The data:
>>>>

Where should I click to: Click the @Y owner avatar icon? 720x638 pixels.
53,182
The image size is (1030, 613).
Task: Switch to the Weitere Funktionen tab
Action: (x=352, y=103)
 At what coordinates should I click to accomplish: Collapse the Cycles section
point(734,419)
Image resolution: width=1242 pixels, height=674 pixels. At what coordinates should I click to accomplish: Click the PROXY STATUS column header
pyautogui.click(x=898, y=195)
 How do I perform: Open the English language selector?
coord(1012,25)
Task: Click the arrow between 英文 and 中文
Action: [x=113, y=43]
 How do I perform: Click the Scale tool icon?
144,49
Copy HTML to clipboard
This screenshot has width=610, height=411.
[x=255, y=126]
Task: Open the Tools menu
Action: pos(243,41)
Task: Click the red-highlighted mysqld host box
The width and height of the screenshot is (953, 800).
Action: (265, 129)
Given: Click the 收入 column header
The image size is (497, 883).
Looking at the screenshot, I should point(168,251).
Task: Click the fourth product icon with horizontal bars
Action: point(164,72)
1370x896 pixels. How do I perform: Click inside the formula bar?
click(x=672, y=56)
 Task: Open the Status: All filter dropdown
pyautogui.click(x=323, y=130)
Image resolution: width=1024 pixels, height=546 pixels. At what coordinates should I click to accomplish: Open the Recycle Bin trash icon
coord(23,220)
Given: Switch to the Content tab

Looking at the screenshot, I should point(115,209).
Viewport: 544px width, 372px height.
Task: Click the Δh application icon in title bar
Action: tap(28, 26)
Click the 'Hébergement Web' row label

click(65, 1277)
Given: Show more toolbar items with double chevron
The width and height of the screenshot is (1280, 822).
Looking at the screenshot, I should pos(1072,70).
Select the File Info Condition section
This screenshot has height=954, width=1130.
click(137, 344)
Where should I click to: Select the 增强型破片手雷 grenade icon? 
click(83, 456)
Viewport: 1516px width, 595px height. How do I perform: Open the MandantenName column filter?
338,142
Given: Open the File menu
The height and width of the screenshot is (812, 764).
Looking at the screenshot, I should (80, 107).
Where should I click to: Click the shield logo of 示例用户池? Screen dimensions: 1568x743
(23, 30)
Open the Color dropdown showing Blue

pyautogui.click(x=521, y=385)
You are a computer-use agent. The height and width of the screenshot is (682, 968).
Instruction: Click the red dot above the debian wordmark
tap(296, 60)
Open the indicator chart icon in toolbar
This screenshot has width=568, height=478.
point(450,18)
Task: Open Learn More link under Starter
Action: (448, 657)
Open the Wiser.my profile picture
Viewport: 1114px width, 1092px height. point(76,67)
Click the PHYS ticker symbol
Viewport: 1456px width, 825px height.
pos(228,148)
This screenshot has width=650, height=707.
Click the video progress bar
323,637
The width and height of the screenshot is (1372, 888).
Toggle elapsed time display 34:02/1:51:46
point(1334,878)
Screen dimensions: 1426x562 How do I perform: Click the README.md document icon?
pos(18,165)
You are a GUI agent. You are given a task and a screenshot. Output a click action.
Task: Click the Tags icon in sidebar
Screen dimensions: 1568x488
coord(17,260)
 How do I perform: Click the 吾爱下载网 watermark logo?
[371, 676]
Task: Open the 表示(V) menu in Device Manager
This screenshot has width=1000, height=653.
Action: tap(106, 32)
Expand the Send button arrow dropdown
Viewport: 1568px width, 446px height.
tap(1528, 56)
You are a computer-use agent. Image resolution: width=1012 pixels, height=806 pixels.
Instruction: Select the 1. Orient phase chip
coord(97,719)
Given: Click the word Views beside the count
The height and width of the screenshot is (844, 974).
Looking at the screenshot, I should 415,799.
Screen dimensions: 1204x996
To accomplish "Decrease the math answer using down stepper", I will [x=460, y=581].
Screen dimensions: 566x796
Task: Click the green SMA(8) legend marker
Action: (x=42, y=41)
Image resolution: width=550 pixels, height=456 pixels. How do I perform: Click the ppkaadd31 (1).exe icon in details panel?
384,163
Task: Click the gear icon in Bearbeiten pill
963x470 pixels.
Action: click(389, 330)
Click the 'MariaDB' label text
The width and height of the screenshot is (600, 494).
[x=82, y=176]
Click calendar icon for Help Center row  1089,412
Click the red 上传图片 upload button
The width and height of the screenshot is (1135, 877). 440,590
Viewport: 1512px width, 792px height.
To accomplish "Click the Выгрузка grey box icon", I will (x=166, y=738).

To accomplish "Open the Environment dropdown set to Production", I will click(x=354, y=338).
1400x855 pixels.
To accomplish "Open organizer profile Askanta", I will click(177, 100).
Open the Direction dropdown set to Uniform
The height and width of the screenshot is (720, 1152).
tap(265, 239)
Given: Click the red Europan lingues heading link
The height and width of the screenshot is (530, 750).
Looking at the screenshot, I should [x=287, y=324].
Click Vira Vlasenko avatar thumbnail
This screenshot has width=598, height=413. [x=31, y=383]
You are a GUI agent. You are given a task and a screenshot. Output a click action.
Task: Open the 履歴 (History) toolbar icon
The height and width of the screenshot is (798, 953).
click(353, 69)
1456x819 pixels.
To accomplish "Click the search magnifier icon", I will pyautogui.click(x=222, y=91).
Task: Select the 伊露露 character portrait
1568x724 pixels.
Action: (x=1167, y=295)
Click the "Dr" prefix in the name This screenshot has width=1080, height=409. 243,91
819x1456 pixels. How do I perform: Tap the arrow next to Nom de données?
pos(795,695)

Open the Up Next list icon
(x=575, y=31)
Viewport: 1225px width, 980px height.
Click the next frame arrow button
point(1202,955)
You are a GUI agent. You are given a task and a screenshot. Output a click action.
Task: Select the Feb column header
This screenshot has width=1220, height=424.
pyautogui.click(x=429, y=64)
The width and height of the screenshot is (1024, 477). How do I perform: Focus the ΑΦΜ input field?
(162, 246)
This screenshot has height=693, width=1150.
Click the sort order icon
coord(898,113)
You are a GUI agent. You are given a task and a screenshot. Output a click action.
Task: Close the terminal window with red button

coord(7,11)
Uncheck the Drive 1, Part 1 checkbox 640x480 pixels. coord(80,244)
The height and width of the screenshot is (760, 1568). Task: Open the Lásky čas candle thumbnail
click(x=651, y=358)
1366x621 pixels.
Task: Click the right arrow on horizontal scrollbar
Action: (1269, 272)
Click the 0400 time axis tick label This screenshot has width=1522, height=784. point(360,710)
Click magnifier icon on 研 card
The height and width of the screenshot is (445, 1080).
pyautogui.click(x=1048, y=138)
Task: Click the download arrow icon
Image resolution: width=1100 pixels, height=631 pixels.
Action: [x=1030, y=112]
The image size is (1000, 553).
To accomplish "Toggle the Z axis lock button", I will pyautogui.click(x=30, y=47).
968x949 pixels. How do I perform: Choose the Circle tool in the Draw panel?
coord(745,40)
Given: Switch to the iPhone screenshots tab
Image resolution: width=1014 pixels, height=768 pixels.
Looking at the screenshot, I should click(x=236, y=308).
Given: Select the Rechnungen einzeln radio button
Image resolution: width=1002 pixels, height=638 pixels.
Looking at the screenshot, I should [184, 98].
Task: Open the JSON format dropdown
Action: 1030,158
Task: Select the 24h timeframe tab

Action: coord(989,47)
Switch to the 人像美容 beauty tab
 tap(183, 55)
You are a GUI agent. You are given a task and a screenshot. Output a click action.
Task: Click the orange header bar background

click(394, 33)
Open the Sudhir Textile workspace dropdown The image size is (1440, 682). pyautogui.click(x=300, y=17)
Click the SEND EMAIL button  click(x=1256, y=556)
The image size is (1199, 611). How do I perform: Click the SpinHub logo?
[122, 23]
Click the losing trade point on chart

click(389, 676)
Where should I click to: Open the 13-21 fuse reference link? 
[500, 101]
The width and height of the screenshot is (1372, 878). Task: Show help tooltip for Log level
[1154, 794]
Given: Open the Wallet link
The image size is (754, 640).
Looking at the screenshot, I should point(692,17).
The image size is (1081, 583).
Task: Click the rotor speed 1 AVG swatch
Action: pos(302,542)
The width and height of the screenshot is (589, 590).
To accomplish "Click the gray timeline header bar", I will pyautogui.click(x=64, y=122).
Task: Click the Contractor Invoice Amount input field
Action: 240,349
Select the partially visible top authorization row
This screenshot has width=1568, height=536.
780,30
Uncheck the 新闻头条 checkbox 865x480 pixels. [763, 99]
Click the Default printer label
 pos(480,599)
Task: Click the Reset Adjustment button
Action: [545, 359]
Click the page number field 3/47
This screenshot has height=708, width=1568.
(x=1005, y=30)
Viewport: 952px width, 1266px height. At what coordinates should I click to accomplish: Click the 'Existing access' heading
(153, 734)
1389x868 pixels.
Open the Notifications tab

<<<<

Exercise objective: Return all lines of the material above in which "Uncheck" occurs.

Response for this exercise:
Uncheck the Drive 1, Part 1 checkbox 640x480 pixels. coord(80,244)
Uncheck the 新闻头条 checkbox 865x480 pixels. [763, 99]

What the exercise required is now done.